The significant sites I’ve been to read like a ‘best of World Heritage’ list. The Potala Palace in Lhasa, the Great Wall of China, Bagan in Myanmar, Angkor Wat in Cambodia, Chichen Itza in Mexico, Tikal in Guatemala, the Terracotta Army in Xi’an…

But I also love that I can plan long, leisurely routes taking two months or more, something that I’d never be able to contemplate if I was restricted by time. I explored some immaculate and detailed ninth and eleventh century Chola and Hoysala temples in South India over a three month period. I meandered for two months along the old Silk Road from Xi’an to Kashgar. The third time I trekked the Annapurna Circuit it was for ten weeks; most people take three.
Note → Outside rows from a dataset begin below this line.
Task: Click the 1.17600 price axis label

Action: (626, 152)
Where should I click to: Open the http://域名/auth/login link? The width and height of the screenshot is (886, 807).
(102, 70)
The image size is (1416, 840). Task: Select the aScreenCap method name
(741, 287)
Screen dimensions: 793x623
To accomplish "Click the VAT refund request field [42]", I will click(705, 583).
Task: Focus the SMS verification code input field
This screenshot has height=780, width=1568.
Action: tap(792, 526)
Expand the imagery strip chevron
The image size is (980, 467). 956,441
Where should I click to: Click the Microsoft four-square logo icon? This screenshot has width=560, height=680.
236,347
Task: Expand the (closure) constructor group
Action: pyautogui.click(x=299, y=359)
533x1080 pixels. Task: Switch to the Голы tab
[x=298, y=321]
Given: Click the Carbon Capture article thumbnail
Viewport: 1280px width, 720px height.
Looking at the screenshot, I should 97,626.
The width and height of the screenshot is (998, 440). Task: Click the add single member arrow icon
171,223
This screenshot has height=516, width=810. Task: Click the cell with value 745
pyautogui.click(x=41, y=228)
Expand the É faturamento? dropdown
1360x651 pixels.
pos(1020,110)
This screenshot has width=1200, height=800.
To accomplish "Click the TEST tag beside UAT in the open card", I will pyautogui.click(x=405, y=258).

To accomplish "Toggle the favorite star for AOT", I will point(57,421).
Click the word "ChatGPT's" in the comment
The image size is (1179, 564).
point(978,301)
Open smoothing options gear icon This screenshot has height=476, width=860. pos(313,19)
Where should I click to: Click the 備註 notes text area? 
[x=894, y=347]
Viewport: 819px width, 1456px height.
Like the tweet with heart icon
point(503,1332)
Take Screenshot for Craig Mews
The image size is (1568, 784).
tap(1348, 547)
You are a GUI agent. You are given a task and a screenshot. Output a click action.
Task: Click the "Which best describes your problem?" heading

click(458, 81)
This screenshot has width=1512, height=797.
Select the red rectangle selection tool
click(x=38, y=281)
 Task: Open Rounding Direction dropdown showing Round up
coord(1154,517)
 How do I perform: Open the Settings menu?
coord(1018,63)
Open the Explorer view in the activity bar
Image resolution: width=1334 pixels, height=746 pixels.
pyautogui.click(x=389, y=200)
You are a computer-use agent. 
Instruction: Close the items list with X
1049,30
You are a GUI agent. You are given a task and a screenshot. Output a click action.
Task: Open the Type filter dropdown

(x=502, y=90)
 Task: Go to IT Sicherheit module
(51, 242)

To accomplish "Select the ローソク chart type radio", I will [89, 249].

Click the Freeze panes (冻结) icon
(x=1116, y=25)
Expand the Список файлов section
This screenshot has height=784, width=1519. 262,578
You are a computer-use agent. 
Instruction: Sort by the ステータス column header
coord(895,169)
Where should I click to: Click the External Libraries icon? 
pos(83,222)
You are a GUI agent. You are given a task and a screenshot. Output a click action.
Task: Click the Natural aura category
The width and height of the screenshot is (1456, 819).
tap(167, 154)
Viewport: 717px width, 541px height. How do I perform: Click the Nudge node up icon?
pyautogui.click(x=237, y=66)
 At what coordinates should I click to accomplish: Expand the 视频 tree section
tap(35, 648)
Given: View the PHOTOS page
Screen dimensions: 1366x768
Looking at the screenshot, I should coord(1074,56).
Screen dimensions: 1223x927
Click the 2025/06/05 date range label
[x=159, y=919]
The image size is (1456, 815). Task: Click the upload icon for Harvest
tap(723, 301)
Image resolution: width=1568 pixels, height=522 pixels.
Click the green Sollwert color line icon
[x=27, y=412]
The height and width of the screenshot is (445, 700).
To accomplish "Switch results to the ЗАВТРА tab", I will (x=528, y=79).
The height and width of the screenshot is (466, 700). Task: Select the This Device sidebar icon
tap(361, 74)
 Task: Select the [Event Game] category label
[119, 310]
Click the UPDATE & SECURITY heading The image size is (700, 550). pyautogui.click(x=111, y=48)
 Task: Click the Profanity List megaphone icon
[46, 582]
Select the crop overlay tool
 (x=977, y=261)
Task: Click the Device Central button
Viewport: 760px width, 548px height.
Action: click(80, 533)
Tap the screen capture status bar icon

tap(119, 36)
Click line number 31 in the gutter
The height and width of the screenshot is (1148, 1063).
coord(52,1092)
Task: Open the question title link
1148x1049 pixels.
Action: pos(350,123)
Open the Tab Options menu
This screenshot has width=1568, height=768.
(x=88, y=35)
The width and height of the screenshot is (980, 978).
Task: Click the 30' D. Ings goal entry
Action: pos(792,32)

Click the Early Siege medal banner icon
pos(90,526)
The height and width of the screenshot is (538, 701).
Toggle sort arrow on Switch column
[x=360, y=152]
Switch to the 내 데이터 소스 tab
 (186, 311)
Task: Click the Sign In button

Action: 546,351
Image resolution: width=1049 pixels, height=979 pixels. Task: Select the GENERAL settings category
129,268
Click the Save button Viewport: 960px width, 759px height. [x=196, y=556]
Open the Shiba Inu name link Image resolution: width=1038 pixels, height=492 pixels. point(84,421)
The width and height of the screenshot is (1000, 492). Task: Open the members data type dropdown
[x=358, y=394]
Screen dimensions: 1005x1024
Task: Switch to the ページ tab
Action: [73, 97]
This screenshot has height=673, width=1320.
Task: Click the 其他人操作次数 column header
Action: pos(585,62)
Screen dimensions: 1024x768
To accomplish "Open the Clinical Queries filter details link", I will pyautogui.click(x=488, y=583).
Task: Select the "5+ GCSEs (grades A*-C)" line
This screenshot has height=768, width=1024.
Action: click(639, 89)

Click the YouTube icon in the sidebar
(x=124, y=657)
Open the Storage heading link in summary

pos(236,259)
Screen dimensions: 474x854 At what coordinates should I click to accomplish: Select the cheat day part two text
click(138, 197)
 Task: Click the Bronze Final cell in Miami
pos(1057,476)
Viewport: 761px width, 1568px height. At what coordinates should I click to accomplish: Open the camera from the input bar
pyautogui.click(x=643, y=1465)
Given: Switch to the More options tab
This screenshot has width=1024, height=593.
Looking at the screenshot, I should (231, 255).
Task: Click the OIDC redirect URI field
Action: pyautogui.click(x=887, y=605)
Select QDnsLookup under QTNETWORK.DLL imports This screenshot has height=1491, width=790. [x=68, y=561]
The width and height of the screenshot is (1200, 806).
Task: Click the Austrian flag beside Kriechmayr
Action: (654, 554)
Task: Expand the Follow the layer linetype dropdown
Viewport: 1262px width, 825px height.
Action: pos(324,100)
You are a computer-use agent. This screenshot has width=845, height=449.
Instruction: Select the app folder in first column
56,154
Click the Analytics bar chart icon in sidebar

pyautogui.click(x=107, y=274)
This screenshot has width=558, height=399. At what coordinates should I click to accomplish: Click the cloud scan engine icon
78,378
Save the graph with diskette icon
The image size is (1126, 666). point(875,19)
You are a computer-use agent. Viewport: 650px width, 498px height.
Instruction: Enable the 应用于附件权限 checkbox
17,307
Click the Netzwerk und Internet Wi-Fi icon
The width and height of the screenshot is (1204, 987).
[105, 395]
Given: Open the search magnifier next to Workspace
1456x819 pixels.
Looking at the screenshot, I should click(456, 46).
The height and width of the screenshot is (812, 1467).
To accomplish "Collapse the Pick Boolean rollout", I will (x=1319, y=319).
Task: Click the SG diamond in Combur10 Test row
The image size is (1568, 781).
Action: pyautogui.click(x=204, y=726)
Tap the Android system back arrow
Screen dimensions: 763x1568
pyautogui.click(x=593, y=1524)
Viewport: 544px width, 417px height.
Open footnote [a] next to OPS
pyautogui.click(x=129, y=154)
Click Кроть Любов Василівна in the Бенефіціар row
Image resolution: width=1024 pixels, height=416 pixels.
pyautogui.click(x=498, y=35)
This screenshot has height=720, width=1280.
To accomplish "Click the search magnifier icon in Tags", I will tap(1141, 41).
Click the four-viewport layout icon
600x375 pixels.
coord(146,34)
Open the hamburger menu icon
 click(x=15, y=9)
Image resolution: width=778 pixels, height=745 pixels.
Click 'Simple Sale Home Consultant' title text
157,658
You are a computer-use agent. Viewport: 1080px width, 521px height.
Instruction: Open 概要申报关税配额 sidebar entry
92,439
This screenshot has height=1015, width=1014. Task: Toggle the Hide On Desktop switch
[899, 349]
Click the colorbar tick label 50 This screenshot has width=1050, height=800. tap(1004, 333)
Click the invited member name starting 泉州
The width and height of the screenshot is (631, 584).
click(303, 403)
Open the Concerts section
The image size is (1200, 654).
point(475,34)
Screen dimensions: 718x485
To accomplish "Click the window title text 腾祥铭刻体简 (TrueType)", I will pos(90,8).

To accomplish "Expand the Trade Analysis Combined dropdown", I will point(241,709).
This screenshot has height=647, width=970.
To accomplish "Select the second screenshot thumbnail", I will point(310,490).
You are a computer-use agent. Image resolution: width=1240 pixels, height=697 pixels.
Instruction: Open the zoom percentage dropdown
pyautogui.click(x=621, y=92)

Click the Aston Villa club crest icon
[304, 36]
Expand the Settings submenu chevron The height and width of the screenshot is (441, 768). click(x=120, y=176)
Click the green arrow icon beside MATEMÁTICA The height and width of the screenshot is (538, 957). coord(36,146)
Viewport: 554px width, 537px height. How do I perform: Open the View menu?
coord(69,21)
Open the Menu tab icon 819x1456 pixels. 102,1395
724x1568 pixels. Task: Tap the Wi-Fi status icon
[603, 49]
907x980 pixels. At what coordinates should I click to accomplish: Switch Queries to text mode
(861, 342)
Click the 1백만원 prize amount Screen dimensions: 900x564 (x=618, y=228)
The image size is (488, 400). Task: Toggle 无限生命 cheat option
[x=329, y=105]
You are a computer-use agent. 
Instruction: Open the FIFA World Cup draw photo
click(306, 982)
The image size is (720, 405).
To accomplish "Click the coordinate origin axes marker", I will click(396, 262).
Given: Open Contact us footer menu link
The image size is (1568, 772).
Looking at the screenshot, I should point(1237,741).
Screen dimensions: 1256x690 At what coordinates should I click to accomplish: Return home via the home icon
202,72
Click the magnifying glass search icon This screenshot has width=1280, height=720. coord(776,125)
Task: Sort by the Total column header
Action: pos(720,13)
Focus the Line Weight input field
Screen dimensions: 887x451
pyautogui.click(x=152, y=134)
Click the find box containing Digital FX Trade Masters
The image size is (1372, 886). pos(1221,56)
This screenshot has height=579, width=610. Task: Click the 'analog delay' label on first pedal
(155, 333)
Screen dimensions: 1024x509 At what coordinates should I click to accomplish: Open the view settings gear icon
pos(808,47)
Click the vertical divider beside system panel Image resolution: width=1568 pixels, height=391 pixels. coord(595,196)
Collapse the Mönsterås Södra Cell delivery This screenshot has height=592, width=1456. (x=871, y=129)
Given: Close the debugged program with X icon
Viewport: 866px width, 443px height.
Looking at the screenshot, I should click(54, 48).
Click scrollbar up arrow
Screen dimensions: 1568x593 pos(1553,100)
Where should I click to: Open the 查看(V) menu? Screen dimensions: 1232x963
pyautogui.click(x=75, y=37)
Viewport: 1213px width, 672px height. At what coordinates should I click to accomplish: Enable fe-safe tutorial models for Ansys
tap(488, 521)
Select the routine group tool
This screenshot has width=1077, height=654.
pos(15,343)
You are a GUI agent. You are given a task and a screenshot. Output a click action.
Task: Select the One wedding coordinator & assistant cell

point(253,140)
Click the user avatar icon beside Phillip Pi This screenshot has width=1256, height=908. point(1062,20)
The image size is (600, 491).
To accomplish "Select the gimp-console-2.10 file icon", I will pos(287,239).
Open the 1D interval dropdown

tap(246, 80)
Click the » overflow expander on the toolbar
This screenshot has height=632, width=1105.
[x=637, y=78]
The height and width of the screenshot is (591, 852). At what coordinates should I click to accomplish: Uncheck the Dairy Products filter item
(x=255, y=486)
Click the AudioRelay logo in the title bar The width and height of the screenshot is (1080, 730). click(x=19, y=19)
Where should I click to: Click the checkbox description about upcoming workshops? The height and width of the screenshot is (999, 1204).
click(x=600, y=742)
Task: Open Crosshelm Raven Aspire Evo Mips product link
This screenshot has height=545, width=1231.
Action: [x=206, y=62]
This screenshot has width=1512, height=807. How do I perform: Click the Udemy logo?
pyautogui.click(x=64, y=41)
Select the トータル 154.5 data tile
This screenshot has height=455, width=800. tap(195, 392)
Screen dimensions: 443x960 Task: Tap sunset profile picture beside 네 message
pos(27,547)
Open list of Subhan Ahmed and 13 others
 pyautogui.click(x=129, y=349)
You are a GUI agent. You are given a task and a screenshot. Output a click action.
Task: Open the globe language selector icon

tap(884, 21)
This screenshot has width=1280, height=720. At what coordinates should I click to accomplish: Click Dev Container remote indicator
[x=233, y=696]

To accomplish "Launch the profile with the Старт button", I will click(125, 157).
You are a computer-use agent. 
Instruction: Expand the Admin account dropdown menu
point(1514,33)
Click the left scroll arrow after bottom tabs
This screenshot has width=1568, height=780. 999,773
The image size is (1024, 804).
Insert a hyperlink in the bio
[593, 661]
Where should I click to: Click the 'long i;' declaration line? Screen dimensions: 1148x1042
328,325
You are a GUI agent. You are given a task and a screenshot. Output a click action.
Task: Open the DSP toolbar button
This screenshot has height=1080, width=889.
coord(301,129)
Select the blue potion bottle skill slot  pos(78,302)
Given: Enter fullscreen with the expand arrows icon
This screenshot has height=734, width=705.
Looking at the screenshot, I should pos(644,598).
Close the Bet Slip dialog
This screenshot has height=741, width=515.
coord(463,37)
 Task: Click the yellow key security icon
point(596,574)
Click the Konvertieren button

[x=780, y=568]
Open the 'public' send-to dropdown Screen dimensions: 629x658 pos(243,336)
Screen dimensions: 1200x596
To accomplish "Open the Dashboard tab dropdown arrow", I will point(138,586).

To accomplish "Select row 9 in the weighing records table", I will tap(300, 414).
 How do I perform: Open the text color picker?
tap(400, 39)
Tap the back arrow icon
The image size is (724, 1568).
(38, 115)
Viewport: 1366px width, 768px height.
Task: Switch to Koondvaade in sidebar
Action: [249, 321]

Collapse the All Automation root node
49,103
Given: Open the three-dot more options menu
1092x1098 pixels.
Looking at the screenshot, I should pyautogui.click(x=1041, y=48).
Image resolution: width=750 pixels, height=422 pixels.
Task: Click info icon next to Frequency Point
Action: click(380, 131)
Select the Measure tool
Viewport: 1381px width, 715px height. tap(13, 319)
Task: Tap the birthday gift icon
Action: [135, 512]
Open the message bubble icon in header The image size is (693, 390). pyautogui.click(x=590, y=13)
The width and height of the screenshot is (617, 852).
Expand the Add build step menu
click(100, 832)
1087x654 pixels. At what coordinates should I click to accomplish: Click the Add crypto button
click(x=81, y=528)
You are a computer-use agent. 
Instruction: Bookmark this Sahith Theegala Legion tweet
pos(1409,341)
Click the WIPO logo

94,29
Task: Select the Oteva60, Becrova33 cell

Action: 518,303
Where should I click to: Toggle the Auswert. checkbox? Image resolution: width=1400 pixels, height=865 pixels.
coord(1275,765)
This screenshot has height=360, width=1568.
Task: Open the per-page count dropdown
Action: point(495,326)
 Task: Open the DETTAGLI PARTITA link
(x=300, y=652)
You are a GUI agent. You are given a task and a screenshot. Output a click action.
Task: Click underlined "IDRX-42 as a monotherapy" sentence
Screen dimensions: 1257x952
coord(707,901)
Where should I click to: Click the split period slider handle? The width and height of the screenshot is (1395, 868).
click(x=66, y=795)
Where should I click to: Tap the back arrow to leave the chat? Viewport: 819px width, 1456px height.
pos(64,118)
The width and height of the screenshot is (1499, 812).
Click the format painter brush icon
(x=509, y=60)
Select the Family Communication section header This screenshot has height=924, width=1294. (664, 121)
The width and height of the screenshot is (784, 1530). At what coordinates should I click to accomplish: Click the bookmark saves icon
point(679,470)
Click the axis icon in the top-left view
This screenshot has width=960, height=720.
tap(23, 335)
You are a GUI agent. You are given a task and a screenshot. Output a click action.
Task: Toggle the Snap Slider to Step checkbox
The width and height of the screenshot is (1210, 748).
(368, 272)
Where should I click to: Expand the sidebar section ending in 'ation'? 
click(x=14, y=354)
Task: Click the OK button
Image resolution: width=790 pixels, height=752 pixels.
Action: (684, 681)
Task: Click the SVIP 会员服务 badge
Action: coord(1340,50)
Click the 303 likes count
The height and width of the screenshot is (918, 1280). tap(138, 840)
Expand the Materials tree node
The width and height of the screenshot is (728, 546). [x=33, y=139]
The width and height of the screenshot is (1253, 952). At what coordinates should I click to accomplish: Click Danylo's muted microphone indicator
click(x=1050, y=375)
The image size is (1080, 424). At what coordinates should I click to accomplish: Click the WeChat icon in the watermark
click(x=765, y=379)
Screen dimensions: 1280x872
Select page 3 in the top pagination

And I rode the Trans-Mongolian Express from Beijing to Moscow via Mongolia, stopping off for a week or more at seven or eight different places en route. Altogether, it took me three months. Having almost unlimited time and no commitments or deadlines means that it’s possible to become quite blasé about days and dates. Several times in South East Asia, someone has asked me what day it was, and I told them it was Sunday. When it turned out that it wasn’t, they looked at me quizzically. “I’m sorry,” I’d say with a smile. “For me, every day is a Sunday.” Twice, when asked the date, I realised that I didn’t actually know which month it was...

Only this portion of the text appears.